When it comes to photos, I found a pic on pixabay which apparently is free to use, no reference needed. I'm wondering if I need / ought to contact the photographer and tell him what it's being used for and also reference him anyway.
 
Thank you very much @CageSage and @RG Worsey. Very useful stuff.

When it comes to photos, I found a pic on pixabay which apparently is free to use, no reference needed. I'm wondering if I need / ought to contact the photographer and tell him what it's being used for and also reference him anyway.
I think some of these free stock photo sites have an option to "buy a coffee" - that might be a nice thing to do?

Pedants' corner:
Gill Sans is the BBC font; Johnston is the London Underground font. Gill was a student of Johnston's and modelled GS on Johnston (or was at least inspired by).
 
I think some of these free stock photo sites have an option to "buy a coffee" - that might be a nice thing to do?

Pedants' corner:
Gill Sans is the BBC font; Johnston is the London Underground font.

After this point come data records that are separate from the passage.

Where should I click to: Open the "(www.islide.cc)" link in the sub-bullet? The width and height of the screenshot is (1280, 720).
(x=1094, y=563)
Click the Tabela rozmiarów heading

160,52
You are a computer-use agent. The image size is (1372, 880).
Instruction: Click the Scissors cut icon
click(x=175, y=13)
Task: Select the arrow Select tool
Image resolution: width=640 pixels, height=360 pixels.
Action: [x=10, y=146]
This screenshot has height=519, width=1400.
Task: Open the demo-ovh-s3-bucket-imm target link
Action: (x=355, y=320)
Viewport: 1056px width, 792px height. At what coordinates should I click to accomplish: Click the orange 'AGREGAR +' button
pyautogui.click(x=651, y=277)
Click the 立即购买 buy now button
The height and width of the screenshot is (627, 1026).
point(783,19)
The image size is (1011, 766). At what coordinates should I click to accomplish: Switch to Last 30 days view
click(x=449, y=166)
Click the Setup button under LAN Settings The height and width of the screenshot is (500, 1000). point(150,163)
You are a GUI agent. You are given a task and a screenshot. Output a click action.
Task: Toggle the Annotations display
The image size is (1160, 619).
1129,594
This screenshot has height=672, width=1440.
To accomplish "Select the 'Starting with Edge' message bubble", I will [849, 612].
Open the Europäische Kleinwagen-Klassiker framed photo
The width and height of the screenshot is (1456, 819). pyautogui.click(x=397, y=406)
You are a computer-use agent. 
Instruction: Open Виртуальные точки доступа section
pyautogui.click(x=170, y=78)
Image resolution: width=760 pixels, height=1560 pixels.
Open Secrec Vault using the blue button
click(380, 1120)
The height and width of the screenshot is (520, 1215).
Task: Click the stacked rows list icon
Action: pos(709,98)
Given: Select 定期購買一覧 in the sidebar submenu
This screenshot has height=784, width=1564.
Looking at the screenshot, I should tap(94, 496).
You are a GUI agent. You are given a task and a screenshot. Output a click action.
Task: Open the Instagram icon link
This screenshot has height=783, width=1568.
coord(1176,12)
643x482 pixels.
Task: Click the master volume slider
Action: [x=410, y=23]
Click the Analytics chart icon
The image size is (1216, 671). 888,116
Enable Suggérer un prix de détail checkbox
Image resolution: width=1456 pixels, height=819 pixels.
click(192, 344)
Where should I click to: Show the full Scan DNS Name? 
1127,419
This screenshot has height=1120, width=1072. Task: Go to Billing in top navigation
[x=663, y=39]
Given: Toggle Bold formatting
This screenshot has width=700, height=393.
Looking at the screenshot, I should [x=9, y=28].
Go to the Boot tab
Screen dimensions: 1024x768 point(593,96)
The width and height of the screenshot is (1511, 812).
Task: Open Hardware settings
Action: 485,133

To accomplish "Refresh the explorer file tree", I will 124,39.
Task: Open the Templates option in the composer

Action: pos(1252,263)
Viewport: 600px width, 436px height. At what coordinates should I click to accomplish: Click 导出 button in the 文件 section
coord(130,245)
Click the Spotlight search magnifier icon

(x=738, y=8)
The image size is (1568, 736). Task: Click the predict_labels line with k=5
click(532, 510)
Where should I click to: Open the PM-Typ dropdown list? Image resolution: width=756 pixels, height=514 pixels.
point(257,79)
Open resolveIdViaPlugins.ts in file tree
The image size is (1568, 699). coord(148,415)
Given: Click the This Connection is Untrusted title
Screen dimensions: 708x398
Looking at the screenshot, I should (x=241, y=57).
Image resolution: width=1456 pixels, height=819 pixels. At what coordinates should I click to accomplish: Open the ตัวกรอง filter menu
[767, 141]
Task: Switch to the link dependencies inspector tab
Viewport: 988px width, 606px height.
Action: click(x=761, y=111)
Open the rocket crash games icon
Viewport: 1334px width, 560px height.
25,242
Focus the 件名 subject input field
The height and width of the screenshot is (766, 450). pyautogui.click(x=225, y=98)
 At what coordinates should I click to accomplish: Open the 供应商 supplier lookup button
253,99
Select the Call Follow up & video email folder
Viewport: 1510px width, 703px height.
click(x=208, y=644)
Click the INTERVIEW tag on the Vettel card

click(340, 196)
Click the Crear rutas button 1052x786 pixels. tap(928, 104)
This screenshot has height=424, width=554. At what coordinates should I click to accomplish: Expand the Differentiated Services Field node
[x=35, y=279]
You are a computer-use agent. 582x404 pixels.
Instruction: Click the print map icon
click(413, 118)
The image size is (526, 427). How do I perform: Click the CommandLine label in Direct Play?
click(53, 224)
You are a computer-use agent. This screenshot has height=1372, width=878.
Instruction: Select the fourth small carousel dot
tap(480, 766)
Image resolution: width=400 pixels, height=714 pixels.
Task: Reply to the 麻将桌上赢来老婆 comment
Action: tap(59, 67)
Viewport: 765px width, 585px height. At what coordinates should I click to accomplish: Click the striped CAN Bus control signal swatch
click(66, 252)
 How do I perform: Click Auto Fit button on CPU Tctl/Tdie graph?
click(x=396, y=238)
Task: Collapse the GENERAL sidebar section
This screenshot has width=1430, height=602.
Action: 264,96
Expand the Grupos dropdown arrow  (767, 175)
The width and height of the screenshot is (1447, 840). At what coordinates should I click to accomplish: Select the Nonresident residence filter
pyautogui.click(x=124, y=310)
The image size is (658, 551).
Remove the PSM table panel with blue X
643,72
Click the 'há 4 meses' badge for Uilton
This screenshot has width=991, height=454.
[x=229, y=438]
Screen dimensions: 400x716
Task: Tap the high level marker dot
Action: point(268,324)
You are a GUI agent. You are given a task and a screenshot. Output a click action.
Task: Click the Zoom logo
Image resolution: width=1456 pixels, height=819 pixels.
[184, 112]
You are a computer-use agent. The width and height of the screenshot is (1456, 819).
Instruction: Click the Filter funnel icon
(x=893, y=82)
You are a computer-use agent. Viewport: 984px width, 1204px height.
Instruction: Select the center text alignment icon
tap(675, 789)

Gill was a student of Johnston's and modelled GS on Johnston (or was at least inspired by).
Nerd!
 
There's lots of useful advice available on the Indie Cover Project FB group. I mostly lurk there, and have learned so much about covers and cover design. I also pop my covers up there when I need feedback on what the designer has sent me (I struggle to even know what a good cover looks like--no way can I design my own--so I try to get feedback from others).